The formula for the general term in a binomial expansion is $$\binom{n}{k}a^{n-k}b^k$$.
For the first term, $$k=0$$:
$$ \text{Term}_1 = \binom{9}{0}x^{9-0}2^0 $$
First, calculate the binomial coefficient $$\binom{9}{0}$$:
$$\binom{9}{0} = \frac{9!}{0!(9-0)!} = \frac{9!}{1 \cdot 9!} = 1$$
Next, calculate the powers: $$x^9$$ and $$2^0 = 1$$.
So, the first term is:
$$ \text{Term}_1 = 1 \cdot x^9 \cdot 1 = x^9 $$

Question1.step4 (Calculating the second term (when k=1))

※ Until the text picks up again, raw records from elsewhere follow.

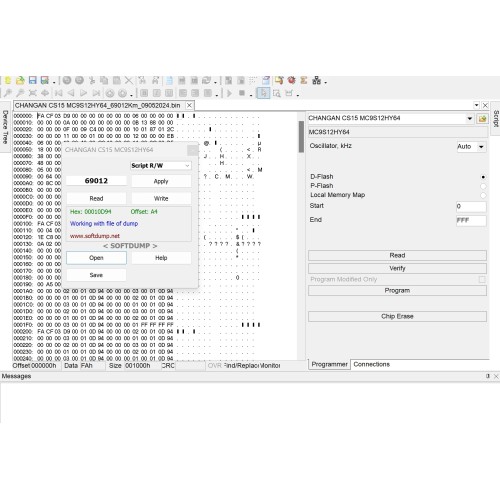The width and height of the screenshot is (500, 500).
Task: Select the P-Flash radio button
Action: pyautogui.click(x=483, y=186)
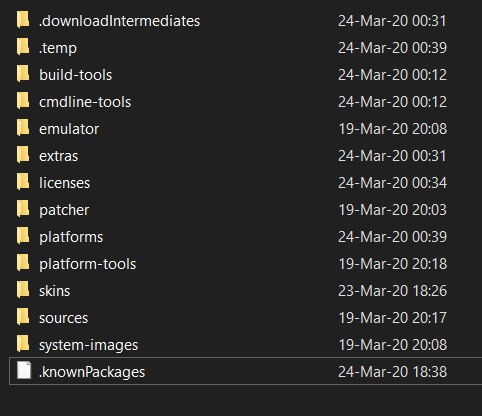Click the platform-tools folder name
The height and width of the screenshot is (416, 482).
[x=88, y=264]
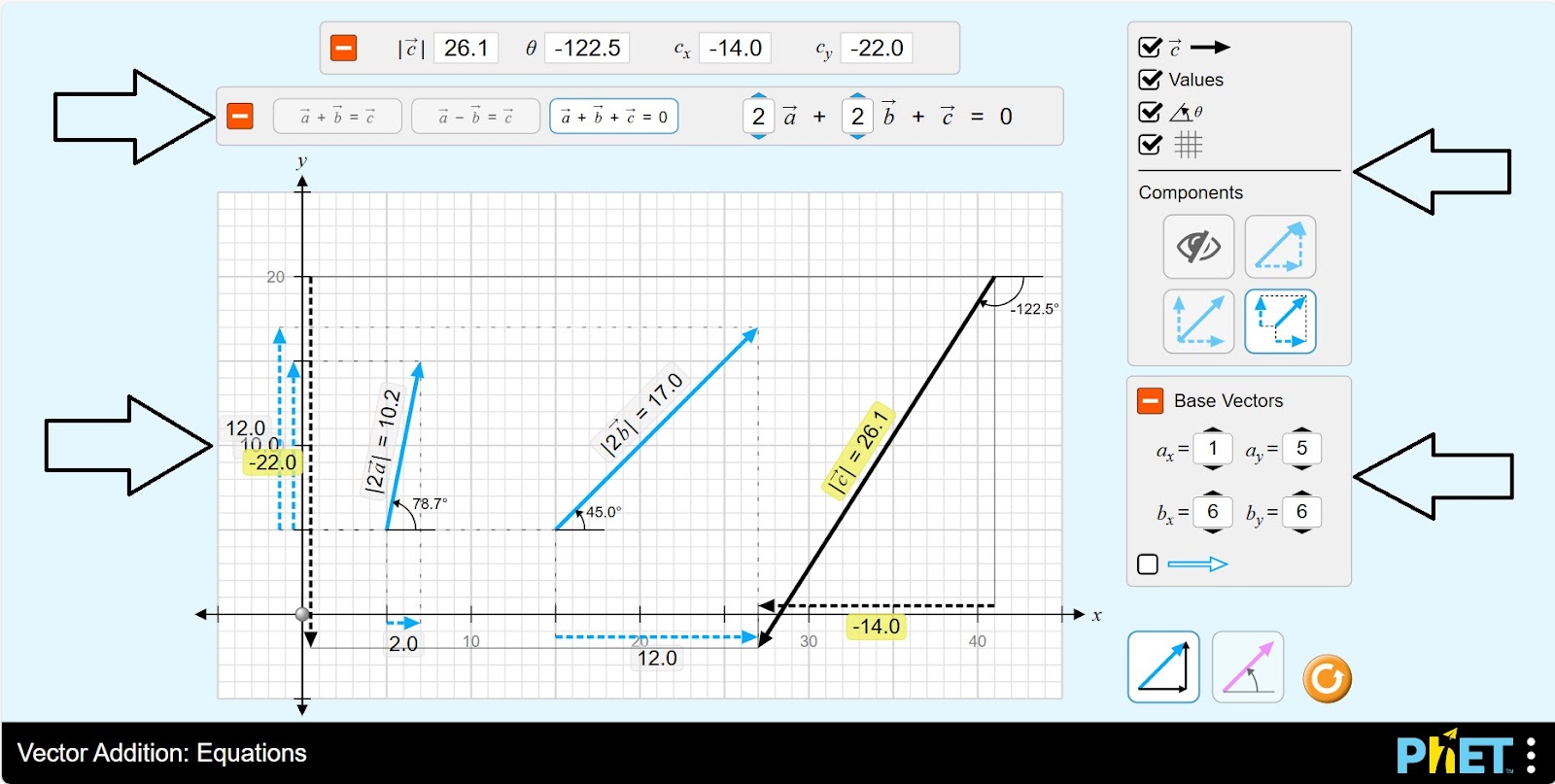Disable the grid checkbox

pyautogui.click(x=1150, y=145)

For the second term, $$k=1$$:
$$ \text{Term}_2 = \binom{9}{1}x^{9-1}2^1 $$
First, calculate the binomial coefficient $$\binom{9}{1}$$:
$$\binom{9}{1} = \frac{9!}{1!(9-1)!} = \frac{9!}{1 \cdot 8!} = \frac{9 \times 8!}{1 \times 8!} = 9$$
Next, calculate the powers: $$x^{9-1} = x^8$$ and $$2^1 = 2$$.
So, the second term is:
$$ \text{Term}_2 = 9 \cdot x^8 \cdot 2 = 18x^8 $$

Question1.step5 (Calculating the third term (when k=2))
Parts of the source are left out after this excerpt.